REQUIRED ACTIONS:
[1] Repeat from the nonattachment passage word for word, starting at "I always thought" and ending at "nowhere to go.".
[2] Condense the paragraph in the nonattachment passage that opens "Subtle is the difference between the two" into a short bulleted list that keeps its main points.
[3] Answer these from the nonattachment passage:
(a) How does the text describe the Bhagavad Gita?
(b) Which three kinds of emergency vehicles are named?
(c) Apart from what distance is there nowhere to go in the traffic?

I always thought this was a copout on his part, but, turns out, the Bhagavad Gita, a beautiful ancient Hindu poem, says this…this is the ultimate freedom.
Letting go. Not detachment. Nonattachment.
Subtle is the difference between the two, but it’s there. Detachment? That’s purposeful. Avoidance. Dropping out of life entirely. Nonattachment, on the other hand, is a simple… softening. We are still observing. Still experiencing. Only we’ve loosened our grip.
We've let go of outcome.

Metta: Pass it on.

From all the flashing lights, you can tell it’s a bad accident.

Fire trucks. Ambulance. Police cars.

I wait a few seconds as all the cars finally inch forward. A horn beeps—long, disruptive, angry. In my rearview, the driver behind me throws up his hands. We are bumper to bumper. Packed in like sardines. Save three yards, there is nowhere to go.

One more peek. He looks like he is about to snap, and I find myself wondering: Is he impatient...just because? Is it his ego? Or does something else have him at wit's end?

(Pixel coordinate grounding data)
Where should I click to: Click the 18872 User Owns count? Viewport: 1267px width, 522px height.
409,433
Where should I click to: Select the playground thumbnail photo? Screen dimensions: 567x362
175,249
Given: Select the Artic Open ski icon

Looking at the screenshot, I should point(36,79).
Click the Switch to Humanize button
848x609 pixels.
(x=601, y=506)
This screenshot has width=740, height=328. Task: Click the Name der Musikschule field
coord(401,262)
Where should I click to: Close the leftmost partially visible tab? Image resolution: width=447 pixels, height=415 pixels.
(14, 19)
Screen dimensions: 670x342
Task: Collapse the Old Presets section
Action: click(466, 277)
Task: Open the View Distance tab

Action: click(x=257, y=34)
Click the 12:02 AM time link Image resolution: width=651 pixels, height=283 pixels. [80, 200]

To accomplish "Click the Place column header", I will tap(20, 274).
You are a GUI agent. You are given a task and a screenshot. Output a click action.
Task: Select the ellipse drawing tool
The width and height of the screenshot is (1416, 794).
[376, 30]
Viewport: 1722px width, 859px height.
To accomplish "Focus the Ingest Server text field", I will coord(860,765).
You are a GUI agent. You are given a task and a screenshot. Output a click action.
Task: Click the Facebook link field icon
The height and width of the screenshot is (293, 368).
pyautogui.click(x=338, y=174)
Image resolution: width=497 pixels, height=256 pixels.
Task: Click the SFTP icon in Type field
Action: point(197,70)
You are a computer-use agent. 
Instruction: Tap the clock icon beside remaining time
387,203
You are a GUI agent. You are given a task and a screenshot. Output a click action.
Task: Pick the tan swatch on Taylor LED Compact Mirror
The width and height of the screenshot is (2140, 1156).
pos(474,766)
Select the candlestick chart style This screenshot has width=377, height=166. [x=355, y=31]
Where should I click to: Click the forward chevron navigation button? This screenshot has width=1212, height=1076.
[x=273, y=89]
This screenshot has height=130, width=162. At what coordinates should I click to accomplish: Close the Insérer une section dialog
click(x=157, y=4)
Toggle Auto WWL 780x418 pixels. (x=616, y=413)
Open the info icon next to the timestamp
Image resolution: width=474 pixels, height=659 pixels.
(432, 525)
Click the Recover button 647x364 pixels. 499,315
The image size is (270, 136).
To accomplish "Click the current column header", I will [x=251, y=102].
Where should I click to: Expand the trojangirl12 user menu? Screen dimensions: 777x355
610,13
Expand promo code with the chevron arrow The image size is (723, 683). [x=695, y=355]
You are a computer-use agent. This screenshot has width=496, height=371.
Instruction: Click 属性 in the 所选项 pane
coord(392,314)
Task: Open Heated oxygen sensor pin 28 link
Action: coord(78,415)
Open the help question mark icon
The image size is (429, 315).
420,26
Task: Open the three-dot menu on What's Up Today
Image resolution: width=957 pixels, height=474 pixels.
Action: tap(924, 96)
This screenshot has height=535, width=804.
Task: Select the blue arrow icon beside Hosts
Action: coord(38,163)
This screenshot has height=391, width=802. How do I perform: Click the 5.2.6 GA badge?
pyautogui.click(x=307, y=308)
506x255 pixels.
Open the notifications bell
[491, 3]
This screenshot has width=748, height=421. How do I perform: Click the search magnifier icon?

SOLUTIONS TO THE TASKS:
[1]
I always thought this was a copout on his part, but, turns out, the Bhagavad Gita, a beautiful ancient Hindu poem, says this…this is the ultimate freedom.
Letting go. Not detachment. Nonattachment.
Subtle is the difference between the two, but it’s there. Detachment? That’s purposeful. Avoidance. Dropping out of life entirely. Nonattachment, on the other hand, is a simple… softening. We are still observing. Still experiencing. Only we’ve loosened our grip.
We've let go of outcome.

Metta: Pass it on.

From all the flashing lights, you can tell it’s a bad accident.

Fire trucks. Ambulance. Police cars.

I wait a few seconds as all the cars finally inch forward. A horn beeps—long, disruptive, angry. In my rearview, the driver behind me throws up his hands. We are bumper to bumper. Packed in like sardines. Save three yards, there is nowhere to go.

[2]
- The difference between detachment and nonattachment is subtle but real.
- Detachment is purposeful: avoidance, dropping out of life entirely.
- Nonattachment is a simple softening: we still observe and experience, but with a loosened grip.

[3]
(a) As a beautiful ancient Hindu poem.
(b) Fire trucks, an ambulance and police cars.
(c) Three yards.